Thanks for the reply, but unistd.h is not the culprit either directly or indirectly. Two possible candidates are sys/time.h and sys/types.h. Are either of these used directly or indirectly in boost config?
Nope, just unistd.h limits.h and stdint.h as far as I can tell.
stdint.h pulls in sys/types.h
Other boost libs document their dependencies. It would be useful if boost config documented the headers it includes, particularly as the C headers pollute the global namespace.
Do you have any thoughts on a work around? It is awkward trying to write a library intended for submission to boost and not being able to use either config or the unit test framework.
OK here's the thing, it looks to me as though that header is very likely to be included even if it's by the users own code based on what you're saying?

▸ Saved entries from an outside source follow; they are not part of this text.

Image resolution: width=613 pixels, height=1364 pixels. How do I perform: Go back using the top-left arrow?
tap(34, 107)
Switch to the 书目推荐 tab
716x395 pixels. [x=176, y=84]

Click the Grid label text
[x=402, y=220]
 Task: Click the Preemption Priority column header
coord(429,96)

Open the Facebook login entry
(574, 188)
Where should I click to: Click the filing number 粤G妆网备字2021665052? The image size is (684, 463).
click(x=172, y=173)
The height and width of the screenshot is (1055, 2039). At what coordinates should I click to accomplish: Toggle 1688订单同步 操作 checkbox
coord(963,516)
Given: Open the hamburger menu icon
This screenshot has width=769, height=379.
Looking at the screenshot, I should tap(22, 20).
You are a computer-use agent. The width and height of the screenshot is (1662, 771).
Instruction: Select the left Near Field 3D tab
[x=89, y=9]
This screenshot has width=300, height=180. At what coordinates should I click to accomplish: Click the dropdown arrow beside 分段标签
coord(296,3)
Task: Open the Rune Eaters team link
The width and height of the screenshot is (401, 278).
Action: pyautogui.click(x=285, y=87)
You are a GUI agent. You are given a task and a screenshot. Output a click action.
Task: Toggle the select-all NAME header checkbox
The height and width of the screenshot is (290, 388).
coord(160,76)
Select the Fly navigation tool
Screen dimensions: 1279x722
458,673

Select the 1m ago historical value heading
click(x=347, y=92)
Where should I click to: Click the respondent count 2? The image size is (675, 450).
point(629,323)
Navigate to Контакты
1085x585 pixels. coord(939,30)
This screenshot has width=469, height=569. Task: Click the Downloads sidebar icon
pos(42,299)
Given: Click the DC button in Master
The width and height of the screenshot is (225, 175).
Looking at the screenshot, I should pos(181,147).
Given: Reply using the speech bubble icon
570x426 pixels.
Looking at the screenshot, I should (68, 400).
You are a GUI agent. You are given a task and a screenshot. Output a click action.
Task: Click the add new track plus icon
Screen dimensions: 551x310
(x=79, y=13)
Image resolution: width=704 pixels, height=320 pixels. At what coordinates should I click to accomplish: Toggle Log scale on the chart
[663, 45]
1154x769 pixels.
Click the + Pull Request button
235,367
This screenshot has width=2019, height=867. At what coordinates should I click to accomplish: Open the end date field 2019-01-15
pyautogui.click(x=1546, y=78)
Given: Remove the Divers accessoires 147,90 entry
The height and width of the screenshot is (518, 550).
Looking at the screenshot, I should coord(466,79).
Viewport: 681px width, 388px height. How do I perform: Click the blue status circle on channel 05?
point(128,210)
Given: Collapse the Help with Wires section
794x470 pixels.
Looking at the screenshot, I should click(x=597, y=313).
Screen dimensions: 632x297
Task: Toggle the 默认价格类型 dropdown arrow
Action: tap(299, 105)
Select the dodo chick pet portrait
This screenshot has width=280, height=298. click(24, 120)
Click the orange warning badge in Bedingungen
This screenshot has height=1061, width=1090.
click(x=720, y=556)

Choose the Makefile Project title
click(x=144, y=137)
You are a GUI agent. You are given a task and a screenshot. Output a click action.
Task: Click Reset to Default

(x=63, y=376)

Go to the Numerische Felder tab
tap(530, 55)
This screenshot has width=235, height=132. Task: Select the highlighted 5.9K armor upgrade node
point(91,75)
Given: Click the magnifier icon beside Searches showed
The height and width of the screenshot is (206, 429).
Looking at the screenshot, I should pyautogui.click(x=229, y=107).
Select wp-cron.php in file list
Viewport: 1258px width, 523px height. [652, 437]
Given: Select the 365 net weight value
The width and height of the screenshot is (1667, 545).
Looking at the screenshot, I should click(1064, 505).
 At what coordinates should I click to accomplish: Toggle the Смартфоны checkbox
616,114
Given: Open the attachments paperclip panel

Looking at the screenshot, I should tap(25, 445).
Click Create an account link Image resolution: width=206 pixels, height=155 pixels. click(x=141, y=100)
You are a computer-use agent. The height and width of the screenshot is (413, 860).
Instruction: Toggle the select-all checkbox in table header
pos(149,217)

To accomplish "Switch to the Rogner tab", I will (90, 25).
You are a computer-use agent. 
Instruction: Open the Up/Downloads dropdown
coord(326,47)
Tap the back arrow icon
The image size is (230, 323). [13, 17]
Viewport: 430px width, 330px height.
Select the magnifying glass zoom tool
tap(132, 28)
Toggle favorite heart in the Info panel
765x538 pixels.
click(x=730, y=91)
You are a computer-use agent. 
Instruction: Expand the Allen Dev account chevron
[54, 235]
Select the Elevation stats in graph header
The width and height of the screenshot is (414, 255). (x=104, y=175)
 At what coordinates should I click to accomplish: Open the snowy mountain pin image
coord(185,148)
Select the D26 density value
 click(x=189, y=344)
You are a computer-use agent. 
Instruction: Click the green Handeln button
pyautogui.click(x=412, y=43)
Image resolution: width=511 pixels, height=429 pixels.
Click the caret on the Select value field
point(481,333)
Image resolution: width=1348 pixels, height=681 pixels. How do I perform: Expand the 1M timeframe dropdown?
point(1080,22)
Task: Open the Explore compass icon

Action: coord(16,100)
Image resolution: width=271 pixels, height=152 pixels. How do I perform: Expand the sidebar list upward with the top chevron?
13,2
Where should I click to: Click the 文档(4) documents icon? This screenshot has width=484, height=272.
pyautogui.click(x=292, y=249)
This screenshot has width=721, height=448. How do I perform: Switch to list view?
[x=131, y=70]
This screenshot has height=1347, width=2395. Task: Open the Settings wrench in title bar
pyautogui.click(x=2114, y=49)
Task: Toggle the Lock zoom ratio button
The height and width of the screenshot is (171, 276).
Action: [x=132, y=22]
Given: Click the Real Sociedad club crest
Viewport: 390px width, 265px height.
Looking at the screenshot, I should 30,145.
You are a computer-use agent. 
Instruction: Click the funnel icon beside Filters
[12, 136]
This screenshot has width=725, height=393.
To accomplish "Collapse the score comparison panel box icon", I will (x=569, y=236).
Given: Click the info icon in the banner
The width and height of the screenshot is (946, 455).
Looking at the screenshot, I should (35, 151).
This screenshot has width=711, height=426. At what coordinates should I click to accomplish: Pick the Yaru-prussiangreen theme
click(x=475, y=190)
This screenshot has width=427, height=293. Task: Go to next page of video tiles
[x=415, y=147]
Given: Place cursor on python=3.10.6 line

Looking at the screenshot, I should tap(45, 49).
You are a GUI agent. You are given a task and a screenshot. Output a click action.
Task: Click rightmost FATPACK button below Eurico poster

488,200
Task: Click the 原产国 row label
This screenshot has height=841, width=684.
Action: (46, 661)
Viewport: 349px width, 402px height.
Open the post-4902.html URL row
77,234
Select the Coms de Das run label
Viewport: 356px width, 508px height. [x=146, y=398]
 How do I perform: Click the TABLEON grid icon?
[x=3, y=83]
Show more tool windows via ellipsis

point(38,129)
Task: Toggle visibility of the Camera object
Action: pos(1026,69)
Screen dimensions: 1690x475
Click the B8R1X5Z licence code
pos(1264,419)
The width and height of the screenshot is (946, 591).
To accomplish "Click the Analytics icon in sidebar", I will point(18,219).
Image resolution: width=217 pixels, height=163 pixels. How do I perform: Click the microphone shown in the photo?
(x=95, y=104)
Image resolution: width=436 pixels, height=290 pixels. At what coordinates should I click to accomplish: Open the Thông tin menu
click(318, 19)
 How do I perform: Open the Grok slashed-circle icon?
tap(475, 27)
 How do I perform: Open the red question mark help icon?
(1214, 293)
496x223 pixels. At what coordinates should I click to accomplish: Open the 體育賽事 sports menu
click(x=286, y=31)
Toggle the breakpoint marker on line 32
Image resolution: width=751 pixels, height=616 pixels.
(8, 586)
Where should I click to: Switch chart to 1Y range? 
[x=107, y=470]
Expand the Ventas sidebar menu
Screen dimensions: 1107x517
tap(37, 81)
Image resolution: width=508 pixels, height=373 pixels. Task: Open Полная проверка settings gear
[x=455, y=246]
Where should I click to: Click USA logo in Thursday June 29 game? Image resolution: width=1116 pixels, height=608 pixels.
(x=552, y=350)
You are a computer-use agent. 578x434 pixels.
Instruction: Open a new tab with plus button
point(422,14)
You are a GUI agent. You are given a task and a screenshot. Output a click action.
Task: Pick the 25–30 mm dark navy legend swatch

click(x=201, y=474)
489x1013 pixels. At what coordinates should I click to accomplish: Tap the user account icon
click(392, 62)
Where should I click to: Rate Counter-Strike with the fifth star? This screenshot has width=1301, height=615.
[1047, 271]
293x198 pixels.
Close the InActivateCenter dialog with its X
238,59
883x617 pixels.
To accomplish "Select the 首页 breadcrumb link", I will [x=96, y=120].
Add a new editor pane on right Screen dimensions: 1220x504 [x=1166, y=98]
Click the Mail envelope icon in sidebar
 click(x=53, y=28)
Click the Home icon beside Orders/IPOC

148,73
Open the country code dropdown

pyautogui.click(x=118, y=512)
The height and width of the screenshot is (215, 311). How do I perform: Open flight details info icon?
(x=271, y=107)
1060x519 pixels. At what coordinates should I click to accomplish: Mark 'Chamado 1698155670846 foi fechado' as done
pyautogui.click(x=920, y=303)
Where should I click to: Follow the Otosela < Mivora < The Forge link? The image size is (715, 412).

If so, then it's going to be important for you code and these system headers to happily live together, can you give an indication of what you're trying to do?
I am trying to write a sockets library and the general admonishment has been to avoid macro infested system headers. Given time to think about it overnight, I have come to the same conclusion as you. That I am going to have to live with at least some these system headers. sys/types.h defines size_t which is pretty fundamental ;-). I guess I'll have to just undef the macros I need to exclude.
Cheers, John.
PS select.h appear to be pulled in via <cstddef> in select_stdlib_config.hpp.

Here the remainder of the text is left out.